# EXERCISE:
Using the listing below, report how many lines hold the word "agent", and nothing else.
--
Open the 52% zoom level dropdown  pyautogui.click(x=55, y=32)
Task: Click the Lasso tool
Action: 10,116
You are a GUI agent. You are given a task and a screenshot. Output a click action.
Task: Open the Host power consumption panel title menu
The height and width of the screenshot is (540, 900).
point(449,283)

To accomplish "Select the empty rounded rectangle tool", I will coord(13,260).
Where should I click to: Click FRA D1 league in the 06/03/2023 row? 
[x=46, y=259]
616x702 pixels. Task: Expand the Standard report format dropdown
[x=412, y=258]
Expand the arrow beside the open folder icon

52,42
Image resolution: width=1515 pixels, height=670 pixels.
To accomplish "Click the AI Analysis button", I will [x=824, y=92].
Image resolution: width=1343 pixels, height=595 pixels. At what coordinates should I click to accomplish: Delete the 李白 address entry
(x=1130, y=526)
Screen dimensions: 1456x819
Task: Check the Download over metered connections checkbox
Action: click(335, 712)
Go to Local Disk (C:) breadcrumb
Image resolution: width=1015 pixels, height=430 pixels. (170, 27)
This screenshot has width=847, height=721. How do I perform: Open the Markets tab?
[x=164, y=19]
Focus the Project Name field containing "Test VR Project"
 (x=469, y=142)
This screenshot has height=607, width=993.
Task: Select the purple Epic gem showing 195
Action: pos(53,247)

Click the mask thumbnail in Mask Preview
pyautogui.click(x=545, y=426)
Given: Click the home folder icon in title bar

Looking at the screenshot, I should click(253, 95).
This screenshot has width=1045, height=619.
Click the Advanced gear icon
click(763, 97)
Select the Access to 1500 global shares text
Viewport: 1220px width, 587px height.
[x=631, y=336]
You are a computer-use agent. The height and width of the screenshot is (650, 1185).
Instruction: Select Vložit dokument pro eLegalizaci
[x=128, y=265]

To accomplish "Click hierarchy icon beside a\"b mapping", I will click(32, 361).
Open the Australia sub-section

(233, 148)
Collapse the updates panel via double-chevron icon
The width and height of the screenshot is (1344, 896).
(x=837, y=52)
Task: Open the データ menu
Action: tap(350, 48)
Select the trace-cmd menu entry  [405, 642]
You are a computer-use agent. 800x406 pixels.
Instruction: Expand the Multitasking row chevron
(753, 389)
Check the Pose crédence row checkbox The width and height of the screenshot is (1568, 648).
--
# THE ANSWER:
3